• _Excerpt provided_:
▶
General Fitness

There’s a school of thought that regularly checking your body weight can be discouraging for people trying to drop pounds. A new study from Drexel University and the University of Pennsylvania comes to a different conclusion. Findings were published in the Journal of Behavioral Medicine.
Because the first year of college typically adds 4 to 8 pounds, researchers used 294 female university students of varying weights and percentages of body fat for this 2-year study. Some weighed themselves while others didn’t. Despite not being in a weight loss program, subjects who stepped on the scale not only tended to avoid weight gain, but also lost a modest amount of body fat.

Walnuts are nutrient-dense and also contain dietary fiber which can promote satiety, a feeling of fullness. Research from Beth Israel Deaconess Medical Center suggests there might be more to this nut’s ability to discourage overeating.
Ten obese subjects spent separate 5-day sessions in a research lab where their caloric intake could be closely monitored. On one occasion, they were given shakes containing 48 grams of walnuts. During the other visit, the calorie and taste matched shakes contained no walnuts.
Not only did subjects report being less hungry after drinking shakes containing walnuts,  MRI brain activity suggested they were responding more favorably to healthier food images compared to when they drank walnut-free shakes.

There are numerous approaches you can take to gaining muscle size and strength. If you’re just getting started in the weight room, a study published in The Journal of Sports Medicine and Physical Fitness offers interesting insight into workout program planning.
Thirty untrained men in the early 20s took part in a 10-week program that hit each muscle group once or twice a week. All subjects performed the same volume of training regardless of which group they were assigned to.
At the end of the program, the muscle thickness of elbow flexors increased an average of 1.73 mm in the once weekly group and 2.31 mm for subjects in the twice weekly group. Subjects in the twice weekly group also experienced greater increases in strength.
◀
• _Work order 1_:
Answer these questions using the general fitness text:
(a) How many female university students took part in the 2-year study?
(b) How many grams of walnuts did the shakes contain?
(c) What was the average increase in elbow flexor thickness for the twice weekly group?
• _Work order 2_: Can you reproduce everything in the general fitness text from "Thirty untrained men" down to "increases in strength."?

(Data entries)
▶
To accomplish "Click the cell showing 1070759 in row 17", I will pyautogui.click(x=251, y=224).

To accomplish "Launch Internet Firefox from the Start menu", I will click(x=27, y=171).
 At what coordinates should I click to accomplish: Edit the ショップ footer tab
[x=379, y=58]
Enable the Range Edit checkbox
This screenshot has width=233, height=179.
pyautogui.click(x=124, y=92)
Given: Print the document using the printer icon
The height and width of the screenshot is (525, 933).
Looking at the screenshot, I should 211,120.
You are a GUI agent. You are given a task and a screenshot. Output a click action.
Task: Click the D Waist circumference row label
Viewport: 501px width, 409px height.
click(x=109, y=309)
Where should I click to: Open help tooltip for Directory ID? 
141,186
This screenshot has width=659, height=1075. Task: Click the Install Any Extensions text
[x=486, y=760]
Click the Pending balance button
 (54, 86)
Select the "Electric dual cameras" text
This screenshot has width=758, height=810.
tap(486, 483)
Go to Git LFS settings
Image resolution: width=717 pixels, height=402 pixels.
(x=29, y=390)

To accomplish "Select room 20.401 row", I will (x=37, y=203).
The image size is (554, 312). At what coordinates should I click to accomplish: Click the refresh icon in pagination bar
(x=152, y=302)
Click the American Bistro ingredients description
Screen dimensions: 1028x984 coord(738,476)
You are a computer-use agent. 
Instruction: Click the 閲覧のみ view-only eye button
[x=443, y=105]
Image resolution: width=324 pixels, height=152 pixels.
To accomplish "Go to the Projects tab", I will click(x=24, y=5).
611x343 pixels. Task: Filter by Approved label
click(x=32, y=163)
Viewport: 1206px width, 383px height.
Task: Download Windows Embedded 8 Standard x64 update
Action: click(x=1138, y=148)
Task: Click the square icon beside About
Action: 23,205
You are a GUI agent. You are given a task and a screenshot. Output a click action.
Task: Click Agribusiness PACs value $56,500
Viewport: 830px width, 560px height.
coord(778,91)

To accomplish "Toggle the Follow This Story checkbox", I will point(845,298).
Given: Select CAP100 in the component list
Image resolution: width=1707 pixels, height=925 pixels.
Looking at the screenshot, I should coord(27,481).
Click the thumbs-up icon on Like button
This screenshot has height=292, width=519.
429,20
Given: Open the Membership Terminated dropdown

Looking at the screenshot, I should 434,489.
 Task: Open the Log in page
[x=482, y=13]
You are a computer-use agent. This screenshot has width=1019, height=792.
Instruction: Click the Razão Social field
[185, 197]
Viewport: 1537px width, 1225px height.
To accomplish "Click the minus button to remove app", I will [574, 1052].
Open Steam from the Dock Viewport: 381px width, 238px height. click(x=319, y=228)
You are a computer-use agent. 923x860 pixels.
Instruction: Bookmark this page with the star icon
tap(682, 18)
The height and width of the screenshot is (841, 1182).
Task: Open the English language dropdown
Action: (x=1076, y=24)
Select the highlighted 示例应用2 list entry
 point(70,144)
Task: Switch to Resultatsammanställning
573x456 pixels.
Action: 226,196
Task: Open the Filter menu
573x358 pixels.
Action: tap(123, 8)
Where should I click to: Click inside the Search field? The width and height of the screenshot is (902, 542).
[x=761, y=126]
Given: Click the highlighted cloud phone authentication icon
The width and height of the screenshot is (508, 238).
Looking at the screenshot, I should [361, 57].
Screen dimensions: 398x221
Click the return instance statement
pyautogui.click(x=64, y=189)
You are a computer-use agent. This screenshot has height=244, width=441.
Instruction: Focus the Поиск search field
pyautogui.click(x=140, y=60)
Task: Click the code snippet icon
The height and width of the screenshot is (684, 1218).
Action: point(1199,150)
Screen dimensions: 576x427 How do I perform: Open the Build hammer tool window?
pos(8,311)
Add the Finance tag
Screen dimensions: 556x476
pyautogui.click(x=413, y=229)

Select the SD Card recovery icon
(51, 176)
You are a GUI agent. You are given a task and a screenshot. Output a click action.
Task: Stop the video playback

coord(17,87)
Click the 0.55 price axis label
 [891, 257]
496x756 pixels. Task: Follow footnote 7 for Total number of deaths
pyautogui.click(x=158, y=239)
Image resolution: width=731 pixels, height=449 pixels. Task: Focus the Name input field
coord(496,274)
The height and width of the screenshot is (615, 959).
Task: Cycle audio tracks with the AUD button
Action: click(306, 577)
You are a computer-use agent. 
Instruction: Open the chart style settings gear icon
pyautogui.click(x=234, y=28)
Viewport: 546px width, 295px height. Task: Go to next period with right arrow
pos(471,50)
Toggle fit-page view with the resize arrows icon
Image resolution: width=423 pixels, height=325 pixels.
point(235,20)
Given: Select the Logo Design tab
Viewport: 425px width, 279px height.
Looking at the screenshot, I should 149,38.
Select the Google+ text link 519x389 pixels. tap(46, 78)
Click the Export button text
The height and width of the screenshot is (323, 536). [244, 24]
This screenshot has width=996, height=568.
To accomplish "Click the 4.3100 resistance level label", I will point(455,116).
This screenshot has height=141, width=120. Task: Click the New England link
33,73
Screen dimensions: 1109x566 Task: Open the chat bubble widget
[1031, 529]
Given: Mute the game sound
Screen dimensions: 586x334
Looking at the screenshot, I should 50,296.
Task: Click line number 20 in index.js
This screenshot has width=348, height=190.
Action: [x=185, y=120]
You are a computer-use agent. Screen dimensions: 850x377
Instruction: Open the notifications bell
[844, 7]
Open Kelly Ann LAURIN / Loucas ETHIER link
◀
• _Answer section 1_:
(a) 294
(b) 48 grams
(c) 2.31 mm

• _Answer section 2_:
Thirty untrained men in the early 20s took part in a 10-week program that hit each muscle group once or twice a week. All subjects performed the same volume of training regardless of which group they were assigned to.
At the end of the program, the muscle thickness of elbow flexors increased an average of 1.73 mm in the once weekly group and 2.31 mm for subjects in the twice weekly group. Subjects in the twice weekly group also experienced greater increases in strength.